Si sono poi susseguite accuse più o meno velate da parte di membri della stessa intelligence nei confronti del Governo, troppo occupato con gli insediamenti dei coloni e la riforma della giustizia per occuparsi di Hamas. Insomma, apparentemente, in molti sapevano come qualcosa fosse in gestazione. A vari livelli. Resta un fatto. Poco importa che Hamas abbia o meno un trading desk. O, peggio, banche o fondi che curano le sue speculazioni finanziarie.
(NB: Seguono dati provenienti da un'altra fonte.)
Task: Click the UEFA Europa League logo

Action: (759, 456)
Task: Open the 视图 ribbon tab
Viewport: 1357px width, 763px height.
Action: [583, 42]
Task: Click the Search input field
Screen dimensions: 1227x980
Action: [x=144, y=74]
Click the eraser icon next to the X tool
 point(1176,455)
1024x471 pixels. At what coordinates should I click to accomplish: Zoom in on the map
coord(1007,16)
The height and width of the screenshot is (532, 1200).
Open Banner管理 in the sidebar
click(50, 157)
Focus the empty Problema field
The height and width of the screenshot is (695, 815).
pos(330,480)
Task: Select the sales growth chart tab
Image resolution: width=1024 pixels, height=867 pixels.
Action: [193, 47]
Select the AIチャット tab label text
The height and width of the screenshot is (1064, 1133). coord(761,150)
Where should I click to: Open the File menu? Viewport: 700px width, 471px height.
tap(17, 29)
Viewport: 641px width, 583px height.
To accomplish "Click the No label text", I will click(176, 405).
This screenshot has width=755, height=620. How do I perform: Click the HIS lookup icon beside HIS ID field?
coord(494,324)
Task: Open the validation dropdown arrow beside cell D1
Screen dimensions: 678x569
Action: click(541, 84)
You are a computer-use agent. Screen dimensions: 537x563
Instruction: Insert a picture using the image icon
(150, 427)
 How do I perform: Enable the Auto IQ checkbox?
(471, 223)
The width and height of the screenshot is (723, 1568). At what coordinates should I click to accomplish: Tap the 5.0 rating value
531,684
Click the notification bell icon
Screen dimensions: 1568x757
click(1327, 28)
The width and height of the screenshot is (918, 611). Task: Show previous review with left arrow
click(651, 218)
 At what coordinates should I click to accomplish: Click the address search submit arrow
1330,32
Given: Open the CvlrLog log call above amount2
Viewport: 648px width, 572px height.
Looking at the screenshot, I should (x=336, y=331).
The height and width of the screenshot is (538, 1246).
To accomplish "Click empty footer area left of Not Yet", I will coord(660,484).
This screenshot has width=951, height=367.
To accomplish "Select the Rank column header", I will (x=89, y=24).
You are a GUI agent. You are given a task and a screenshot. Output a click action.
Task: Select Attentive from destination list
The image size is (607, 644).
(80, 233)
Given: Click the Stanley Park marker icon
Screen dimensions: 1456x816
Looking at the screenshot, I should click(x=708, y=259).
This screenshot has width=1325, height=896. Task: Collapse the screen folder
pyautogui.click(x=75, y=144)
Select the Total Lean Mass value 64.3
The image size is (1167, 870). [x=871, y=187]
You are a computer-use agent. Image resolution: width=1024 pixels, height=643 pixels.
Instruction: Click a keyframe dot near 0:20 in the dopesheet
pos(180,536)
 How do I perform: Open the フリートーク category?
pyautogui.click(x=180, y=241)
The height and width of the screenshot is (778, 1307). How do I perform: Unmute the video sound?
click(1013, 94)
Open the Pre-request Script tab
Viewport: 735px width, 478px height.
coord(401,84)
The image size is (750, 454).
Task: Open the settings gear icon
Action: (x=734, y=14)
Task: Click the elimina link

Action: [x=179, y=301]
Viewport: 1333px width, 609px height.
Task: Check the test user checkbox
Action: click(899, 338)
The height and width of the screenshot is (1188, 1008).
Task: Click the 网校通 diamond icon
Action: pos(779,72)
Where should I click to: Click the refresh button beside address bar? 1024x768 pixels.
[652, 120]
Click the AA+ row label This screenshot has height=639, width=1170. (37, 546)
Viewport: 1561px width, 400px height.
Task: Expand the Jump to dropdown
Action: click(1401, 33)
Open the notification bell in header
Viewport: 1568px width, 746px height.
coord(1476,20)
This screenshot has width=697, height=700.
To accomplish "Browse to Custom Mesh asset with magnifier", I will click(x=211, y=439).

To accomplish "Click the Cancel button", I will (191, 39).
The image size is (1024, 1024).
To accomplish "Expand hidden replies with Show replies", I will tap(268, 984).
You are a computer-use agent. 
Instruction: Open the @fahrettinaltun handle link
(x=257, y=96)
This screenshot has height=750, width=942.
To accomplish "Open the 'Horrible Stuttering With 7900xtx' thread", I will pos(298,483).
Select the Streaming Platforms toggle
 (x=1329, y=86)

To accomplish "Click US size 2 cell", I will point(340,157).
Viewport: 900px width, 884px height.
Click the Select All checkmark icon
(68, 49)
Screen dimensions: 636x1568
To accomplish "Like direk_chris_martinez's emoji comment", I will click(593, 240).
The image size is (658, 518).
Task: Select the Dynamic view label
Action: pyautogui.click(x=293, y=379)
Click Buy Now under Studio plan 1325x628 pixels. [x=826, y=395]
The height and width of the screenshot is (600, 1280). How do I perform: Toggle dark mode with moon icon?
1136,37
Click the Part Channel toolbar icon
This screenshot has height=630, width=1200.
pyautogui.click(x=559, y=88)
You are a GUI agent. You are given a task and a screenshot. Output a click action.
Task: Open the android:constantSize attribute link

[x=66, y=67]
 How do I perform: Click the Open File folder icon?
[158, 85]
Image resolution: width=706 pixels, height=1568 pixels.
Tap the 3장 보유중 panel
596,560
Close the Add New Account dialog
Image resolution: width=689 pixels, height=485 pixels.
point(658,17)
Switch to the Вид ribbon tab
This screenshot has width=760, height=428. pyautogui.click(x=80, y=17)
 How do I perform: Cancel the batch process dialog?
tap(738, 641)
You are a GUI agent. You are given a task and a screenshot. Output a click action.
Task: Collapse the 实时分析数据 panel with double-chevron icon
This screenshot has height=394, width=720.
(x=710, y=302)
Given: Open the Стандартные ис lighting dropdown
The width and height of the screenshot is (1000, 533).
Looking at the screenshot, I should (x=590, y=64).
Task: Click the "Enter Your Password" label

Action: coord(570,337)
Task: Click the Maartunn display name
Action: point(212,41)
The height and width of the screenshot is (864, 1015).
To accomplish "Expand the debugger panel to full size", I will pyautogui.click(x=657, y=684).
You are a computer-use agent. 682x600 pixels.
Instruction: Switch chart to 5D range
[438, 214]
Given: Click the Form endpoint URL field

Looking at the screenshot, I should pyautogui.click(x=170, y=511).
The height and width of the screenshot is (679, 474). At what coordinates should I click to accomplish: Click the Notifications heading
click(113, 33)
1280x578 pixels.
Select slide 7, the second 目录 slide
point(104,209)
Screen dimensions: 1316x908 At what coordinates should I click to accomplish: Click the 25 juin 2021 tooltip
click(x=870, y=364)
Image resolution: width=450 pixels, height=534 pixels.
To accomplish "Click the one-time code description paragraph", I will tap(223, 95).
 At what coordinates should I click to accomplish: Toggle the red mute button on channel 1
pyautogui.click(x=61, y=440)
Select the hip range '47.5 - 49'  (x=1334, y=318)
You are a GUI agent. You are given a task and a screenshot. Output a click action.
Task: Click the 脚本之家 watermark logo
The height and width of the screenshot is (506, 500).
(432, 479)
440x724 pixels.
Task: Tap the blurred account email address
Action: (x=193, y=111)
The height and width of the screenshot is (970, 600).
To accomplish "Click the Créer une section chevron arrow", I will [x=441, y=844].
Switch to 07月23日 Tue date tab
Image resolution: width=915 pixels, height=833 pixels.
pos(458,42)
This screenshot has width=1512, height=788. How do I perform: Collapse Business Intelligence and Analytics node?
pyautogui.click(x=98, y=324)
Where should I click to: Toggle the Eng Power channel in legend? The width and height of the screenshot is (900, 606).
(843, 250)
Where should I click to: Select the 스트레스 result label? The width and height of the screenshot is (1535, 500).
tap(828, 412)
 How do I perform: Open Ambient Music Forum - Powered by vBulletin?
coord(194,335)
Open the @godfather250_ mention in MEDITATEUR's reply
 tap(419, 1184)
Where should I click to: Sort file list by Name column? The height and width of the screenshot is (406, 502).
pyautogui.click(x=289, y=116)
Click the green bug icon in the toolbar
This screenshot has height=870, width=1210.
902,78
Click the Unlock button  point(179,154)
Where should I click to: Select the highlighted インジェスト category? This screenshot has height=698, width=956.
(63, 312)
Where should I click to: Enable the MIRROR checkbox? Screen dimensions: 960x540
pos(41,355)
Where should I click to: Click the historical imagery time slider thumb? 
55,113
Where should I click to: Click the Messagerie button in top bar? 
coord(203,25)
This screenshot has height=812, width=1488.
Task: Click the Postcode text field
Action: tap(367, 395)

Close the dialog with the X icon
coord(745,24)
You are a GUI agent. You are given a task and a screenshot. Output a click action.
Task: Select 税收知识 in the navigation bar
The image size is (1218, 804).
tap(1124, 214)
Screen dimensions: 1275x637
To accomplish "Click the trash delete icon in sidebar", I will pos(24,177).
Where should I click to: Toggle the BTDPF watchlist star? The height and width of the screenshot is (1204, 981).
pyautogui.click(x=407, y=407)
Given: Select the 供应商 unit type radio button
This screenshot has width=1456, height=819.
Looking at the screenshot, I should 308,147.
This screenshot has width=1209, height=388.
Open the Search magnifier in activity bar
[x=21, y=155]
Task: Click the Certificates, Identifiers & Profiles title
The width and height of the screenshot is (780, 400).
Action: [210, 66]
Il suo trading on terror, citando il titolo dello studio (in caso voleste leggerlo, Haaretz ha pubblicato il pdf scaricabile online). Conta che quanto accaduto rientra appieno nello sdoganamento del fu complottismo. Esattamente come l’esistenza del Deep State. O le false flag. Finché al Governo Usa c’erano i Democratici, evocare i corpi intermedi delle agenzie federali come reale contropotere a Capitol Hill suscitava ilarità e scherno. Una volta sbarcato Donald Trump a Pennsylvania Avenue, la stampa progressista ha sdoganato il concetto. Con connotazione deviata in stile strategia della tensione, ovviamente. Mentre è lobbysmo federale. Con qualche spia e stelletta di troppo, ok. Prima della guerra in Ucraina, poi, le false flag erano solo ricostruzioni dietrologiche di mitomani che mettono in dubbio le stragi e scomodano manichini al posto dei cadaveri. Da quando mezzo mondo ha la foto di Zelensky sul comodino, c’è una false flag russa al giorno. Fino a tre settimane fa, persino Nord Stream.
Qualcuno specula su guerra e terrorismo? Sai che novità. Qualcuno sa sempre in anticipo e, fait du prince, lascia che accada per ragion di Stato? Scoperta l’acqua calda. Ora, poi, si può dire che gli short sellers hanno agito con sospetto tempismo sul 7 ottobre, salvo ovviamente incolpare gli Hamas Boys. Mentre chi faceva notare strani volumi put prima del 9/11 rischiava arresto o ricovero.
Il Re è nudo. Viva il Re. Ma che valga per tutti. E una volta per tutte. O qualcuno teme forse che si rovini e perda il filo la lama del suo ipocrita rasoio di Occam a barbe alterne?